In this article, we shall consider the various adaptations of cutaneous circulation.

Arteriovenous Anastomoses

AVAs are low-resistance connections between the small arteries and small veins. They shunt blood directly into the venous plexus of the skin and bypasses the capillaries. Since AVAs do not pass through the capillaries, they are not involved in the transport of nutrients to/from the tissues but instead play a significant role in temperature regulation.

Apical skin is a type of skin containing many arteriovenous anastomoses with a prime function of controlling the core temperature.

Temperature Regulation

The skin is the body’s main heat-dissipating surface. The amount of blood flow to the skin determines the degree of heat loss and, therefore, the core body temperature. The sympathetic nervous system influences the blood flow through AVAs. At rest, the sympathetic nervous system dominates and acts to constrict the AVAs.

The thermoregulatory centre in the hypothalamus detects changes in core temperature. The thermoregulatory centre regulates the body’s temperature by altering the level of sympathetic outflow to the cutaneous vessels.

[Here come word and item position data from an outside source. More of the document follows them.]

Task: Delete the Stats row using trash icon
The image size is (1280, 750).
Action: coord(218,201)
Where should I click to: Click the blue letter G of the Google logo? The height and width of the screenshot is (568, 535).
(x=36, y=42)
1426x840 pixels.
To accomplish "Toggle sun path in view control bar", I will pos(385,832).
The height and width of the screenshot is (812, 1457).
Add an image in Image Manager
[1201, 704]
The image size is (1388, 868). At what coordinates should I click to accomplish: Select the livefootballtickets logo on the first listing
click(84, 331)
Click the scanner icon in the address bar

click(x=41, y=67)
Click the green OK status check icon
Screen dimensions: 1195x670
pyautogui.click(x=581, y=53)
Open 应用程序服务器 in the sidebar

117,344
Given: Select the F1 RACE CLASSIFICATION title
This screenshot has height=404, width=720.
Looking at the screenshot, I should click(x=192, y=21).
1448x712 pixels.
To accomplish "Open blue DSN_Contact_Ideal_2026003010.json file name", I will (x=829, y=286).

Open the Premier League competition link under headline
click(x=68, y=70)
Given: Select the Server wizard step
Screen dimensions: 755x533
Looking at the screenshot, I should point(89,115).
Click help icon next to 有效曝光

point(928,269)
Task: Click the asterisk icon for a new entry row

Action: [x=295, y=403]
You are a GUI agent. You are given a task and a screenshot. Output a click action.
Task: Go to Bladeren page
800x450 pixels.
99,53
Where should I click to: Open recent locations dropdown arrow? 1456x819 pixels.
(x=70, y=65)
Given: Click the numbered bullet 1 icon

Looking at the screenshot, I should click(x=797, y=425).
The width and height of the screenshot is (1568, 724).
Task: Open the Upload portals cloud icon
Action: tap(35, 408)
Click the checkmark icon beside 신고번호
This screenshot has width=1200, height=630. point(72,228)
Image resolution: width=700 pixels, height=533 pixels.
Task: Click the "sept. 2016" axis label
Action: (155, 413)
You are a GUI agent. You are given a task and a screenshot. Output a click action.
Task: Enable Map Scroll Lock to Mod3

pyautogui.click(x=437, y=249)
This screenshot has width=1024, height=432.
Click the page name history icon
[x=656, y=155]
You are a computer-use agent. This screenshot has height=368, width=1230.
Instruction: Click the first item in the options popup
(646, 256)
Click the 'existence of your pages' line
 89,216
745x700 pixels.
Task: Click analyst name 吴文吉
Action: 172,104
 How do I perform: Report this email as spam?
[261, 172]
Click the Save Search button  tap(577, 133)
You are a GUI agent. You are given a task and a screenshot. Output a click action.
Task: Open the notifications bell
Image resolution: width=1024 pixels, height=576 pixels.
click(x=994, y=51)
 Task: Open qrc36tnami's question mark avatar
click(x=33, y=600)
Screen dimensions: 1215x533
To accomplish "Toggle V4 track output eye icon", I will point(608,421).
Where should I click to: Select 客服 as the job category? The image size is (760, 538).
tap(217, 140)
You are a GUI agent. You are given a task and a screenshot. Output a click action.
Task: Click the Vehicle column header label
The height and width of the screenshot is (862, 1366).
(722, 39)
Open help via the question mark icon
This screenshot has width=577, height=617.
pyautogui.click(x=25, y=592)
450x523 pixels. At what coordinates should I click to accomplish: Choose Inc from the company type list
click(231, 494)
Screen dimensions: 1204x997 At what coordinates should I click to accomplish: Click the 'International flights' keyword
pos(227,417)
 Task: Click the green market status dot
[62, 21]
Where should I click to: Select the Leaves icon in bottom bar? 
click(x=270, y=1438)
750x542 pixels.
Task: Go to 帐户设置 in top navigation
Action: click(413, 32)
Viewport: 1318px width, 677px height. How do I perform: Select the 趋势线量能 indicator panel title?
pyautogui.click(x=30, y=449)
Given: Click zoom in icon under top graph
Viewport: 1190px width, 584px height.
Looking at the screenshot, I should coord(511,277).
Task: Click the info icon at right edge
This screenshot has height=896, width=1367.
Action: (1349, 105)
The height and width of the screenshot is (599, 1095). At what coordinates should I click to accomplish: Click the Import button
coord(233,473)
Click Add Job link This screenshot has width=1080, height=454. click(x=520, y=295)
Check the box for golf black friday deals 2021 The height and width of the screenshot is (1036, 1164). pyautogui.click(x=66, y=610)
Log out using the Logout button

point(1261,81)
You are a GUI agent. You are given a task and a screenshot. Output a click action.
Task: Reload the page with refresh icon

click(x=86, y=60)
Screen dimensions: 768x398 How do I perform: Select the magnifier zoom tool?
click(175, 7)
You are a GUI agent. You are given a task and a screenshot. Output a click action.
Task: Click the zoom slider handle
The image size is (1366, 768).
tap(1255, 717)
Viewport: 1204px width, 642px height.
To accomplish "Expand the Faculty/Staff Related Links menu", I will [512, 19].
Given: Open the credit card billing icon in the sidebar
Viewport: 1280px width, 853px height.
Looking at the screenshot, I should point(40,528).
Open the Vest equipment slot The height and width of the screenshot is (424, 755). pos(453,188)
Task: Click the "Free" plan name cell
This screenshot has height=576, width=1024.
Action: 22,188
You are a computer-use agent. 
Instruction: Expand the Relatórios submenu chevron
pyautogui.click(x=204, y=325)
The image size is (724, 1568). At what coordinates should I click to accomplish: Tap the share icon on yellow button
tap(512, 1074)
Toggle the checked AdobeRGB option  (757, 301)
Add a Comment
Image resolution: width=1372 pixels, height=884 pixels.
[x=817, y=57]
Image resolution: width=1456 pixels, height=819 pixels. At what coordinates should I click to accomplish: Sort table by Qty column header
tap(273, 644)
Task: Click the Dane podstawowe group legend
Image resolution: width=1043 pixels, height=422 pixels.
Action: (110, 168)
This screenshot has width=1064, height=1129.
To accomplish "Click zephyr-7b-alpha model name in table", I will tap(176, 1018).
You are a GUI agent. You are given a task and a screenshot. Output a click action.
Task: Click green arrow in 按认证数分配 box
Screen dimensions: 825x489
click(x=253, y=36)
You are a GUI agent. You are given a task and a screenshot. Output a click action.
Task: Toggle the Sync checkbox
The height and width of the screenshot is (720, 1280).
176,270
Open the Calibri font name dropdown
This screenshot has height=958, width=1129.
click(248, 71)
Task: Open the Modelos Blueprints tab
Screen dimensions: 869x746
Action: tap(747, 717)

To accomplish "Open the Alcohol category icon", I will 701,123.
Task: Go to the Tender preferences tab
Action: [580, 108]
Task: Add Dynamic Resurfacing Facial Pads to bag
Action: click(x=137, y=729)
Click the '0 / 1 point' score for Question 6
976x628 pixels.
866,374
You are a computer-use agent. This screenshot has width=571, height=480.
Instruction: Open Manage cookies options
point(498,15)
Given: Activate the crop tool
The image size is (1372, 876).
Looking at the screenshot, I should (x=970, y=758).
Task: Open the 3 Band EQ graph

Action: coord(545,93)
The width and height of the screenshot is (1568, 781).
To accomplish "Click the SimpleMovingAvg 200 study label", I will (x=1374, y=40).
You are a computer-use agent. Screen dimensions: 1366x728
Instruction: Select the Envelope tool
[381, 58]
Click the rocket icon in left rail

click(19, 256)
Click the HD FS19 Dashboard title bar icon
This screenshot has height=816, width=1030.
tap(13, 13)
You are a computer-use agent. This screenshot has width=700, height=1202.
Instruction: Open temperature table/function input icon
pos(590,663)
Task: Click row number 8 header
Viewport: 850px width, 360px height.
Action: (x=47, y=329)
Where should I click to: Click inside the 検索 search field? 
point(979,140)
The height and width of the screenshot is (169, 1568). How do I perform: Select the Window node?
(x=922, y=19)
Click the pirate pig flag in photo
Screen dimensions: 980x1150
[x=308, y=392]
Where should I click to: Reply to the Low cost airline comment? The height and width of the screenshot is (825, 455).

In high core temperatures:

  • Sympathetic innervation is decreased, reducing the vasomotor tone in the AVAs.
  • More blood flows through the AVAs and reaches the superficial venous plexus (near the skin’s surface). This increases heat loss and reduces core temperature.

In low core temperatures:

  • Sympathetic innervation is increased, increasing the vasomotor tone in the AVAs.
  • Less blood flows to the apical skin (of nose, lips, ears, hands and feet). This reduces heat loss and increases the core temperature.
Arteriovenous anastamoses involved in the cutaneous circulation of apical skin

Figure 1: Arteriovenous anastomoses (circled) near the dermal-epidermal border of apical skin


Clinical Relevance- Heatstroke

Heatstroke is a life-threatening illness characterised by a core body temperature above 40° C. It occurs due to the failure of the skin’s thermoregulatory system and can be caused by various factors such as dehydration.

Normally, the body generates heat from metabolism and the environment, and this heat must be dissipated to maintain a normal core temperature. This occurs through cutaneous vasodilatation and increased blood flow, resulting in the evaporation of sweat. If the body is dehydrated, this mechanism becomes overwhelmed, causing the body’s core temperature to rise.

Dehydration impairs the cardiovascular response to heat, resulting in an insufficient increase in cardiac output. As a result, less sweat is produced, and the body’s core temperature rises. This causes symptoms including fatigue, reduced consciousness and delirium.

Management includes immediate cooling and replacing fluids and electrolytes. Untreated heatstroke can result in other systemic effects such as arrhythmias and hepatic failure.